OSCON 2012 notes

Nick Sabalausky SeeWebsiteToContactMe at semitwist.com
Sun Jul 22 01:42:43 PDT 2012


On Sun, 22 Jul 2012 01:24 -0700
Jonathan M Davis <jmdavisProg at gmx.com> wrote:

> On Sunday, July 22, 2012 10:10:43 Paulo Pinto wrote:
> > Am 22.07.2012 01:13, schrieb Nick Sabalausky:
> > > On Sat, 21 Jul 2012 14:41:05 +0200
> > > 
> > > Paulo Pinto<pjmlp at progtools.org>  wrote:
> > >> Regarding systems programming, Go could actually play in the same
> > >> league as D
> > > 
> > > [...]
> > > 
> > >> The trick with Oberon, which Go also uses, is to have a special
> > >> module reckognised by the compiler with primitives to do the low
> > >> tricks C offers. Additionaly any function/method without body
> > >> can be implemented in Assembly. This is nothing new, Modula-2
> > >> already worked like this.
> > > 
> > > If a language has to resort to such "outside-of-the-language"
> > > tricks like that to do system software, then it's just simply not
> > > a systems language.
> > 
> > How is this different from ANSI/ISO C, which is considered a systems
> > programming language?
> 
> It can actually use raw pointers and the like? It's my understanding
> that pretty much all of the low level "system" stuff like that is
> hidden from you in Go. So, the result would be a bit like calling
> Java a systems language because you can use JNI to get at low level
> stuff.
> 

Right. IIRC, I think I heard that Go does have pointers, but they're
very limited compared to C/D and there's no ptr arithmetic.
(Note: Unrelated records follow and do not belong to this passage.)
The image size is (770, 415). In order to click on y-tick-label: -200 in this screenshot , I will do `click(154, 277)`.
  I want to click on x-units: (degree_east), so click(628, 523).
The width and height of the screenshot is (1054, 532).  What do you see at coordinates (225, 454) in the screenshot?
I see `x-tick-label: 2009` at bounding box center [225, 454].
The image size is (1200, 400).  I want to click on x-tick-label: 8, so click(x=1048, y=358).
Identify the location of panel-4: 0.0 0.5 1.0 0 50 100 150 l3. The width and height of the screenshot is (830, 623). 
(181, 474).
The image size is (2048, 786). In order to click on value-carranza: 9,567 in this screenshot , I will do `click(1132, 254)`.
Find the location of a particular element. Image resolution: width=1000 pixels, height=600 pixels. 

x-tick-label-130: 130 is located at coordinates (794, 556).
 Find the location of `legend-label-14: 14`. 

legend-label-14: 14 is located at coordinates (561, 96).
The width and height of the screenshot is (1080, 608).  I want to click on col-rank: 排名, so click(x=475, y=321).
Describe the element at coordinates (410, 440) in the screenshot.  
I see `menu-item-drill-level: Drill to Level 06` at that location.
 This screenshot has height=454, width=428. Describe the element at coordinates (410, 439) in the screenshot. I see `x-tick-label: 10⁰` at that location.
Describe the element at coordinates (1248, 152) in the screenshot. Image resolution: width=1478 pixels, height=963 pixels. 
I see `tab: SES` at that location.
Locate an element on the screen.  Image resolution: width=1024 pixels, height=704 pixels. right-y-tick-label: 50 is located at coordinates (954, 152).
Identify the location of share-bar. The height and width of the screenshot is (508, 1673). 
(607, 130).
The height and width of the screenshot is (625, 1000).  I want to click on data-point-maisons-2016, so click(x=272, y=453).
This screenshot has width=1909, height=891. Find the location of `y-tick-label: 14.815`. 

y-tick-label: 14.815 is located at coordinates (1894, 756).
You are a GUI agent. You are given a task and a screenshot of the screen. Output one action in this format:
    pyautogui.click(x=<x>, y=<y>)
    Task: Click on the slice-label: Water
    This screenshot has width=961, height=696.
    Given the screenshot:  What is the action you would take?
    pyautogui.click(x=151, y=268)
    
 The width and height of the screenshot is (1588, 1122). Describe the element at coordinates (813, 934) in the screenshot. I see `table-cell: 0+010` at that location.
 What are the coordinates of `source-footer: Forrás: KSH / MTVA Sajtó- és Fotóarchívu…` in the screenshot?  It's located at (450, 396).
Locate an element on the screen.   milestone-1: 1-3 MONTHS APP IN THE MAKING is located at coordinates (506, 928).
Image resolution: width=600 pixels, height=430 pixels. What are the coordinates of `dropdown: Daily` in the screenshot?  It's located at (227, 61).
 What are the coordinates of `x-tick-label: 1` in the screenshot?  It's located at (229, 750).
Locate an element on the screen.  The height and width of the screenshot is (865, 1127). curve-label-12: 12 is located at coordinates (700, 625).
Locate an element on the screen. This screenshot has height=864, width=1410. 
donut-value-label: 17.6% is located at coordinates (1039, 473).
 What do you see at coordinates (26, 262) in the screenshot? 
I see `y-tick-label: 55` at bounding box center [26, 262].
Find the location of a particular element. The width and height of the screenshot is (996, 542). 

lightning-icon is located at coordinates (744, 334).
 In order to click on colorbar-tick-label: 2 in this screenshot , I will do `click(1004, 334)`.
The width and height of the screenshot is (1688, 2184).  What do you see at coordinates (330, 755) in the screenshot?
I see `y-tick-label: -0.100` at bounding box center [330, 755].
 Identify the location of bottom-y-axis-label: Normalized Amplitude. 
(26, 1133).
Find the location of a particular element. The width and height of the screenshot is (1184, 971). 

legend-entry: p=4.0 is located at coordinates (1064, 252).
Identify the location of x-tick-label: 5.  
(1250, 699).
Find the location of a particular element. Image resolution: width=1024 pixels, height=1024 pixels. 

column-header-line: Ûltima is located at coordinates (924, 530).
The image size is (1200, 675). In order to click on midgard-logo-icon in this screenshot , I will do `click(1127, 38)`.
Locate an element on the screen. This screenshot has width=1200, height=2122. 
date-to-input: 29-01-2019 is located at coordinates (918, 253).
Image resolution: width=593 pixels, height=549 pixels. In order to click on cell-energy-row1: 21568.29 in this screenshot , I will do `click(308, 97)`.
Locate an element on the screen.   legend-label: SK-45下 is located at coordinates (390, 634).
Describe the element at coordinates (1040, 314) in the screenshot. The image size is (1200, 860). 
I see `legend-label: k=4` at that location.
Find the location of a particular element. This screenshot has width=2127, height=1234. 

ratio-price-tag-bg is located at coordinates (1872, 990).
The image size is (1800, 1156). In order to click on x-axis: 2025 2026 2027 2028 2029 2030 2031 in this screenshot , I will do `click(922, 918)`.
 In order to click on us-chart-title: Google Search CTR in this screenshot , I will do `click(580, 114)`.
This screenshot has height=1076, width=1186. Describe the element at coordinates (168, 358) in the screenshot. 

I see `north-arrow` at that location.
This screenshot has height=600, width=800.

Another thing would be reinterpret cast: Take a value and map a
different type onto the same memory without any runtime overhead. That
can be very useful for both speed and memory optimizations. I admit I
don't actually know whether Go supports that, but from what I understand
about the language it would surprise me. Actually, if it could, then
that would effectively give it ptr arithmetic (and in a really ugly
non-typesafe way), so I really doubt it.